▶ [THE PROBLEM]
Convert the lines of the listing, from the line containing "At what (x,y)" through the line containing "I want to click on sidebar-item-desktop: Desktop, so", into a numbered list, leaving out blank lines.

▶ [EXTRACTED MATERIAL]
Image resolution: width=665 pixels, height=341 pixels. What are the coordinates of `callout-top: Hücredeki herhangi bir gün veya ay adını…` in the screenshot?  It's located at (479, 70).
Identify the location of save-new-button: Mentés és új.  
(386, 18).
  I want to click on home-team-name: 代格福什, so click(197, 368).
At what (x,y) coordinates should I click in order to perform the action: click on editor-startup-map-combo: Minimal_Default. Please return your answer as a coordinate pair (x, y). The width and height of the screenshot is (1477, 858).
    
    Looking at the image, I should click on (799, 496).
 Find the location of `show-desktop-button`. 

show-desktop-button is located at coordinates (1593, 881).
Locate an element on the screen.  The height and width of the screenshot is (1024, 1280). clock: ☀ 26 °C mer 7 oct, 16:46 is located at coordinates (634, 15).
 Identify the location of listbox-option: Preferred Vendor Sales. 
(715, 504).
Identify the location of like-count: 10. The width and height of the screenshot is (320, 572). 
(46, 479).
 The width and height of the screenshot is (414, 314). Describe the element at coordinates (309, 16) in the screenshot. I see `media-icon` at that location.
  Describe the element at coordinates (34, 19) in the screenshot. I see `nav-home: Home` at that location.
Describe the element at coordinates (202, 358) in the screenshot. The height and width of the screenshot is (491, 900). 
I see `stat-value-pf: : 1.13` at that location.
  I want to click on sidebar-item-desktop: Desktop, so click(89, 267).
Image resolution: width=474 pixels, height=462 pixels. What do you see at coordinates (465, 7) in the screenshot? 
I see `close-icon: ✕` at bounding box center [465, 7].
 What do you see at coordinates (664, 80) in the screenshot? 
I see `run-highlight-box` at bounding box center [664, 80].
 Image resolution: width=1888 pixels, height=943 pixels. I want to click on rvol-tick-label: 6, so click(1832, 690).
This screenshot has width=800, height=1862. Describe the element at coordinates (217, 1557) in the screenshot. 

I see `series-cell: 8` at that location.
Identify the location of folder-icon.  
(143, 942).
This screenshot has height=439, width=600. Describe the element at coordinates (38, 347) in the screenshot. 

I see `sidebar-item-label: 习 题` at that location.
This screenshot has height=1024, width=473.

▶ [TASK RESPONSE]
1. At what (x,y) coordinates should I click in order to perform the action: click on editor-startup-map-combo: Minimal_Default. Please return your answer as a coordinate pair (x, y). The width and height of the screenshot is (1477, 858).
2.     Looking at the image, I should click on (799, 496).
3.  Find the location of `show-desktop-button`. 
4. show-desktop-button is located at coordinates (1593, 881).
5. Locate an element on the screen.  The height and width of the screenshot is (1024, 1280). clock: ☀ 26 °C mer 7 oct, 16:46 is located at coordinates (634, 15).
6.  Identify the location of listbox-option: Preferred Vendor Sales. 
7. (715, 504).
8. Identify the location of like-count: 10. The width and height of the screenshot is (320, 572). 
9. (46, 479).
10.  The width and height of the screenshot is (414, 314). Describe the element at coordinates (309, 16) in the screenshot. I see `media-icon` at that location.
11.   Describe the element at coordinates (34, 19) in the screenshot. I see `nav-home: Home` at that location.
12. Describe the element at coordinates (202, 358) in the screenshot. The height and width of the screenshot is (491, 900). 
13. I see `stat-value-pf: : 1.13` at that location.
14.   I want to click on sidebar-item-desktop: Desktop, so click(89, 267).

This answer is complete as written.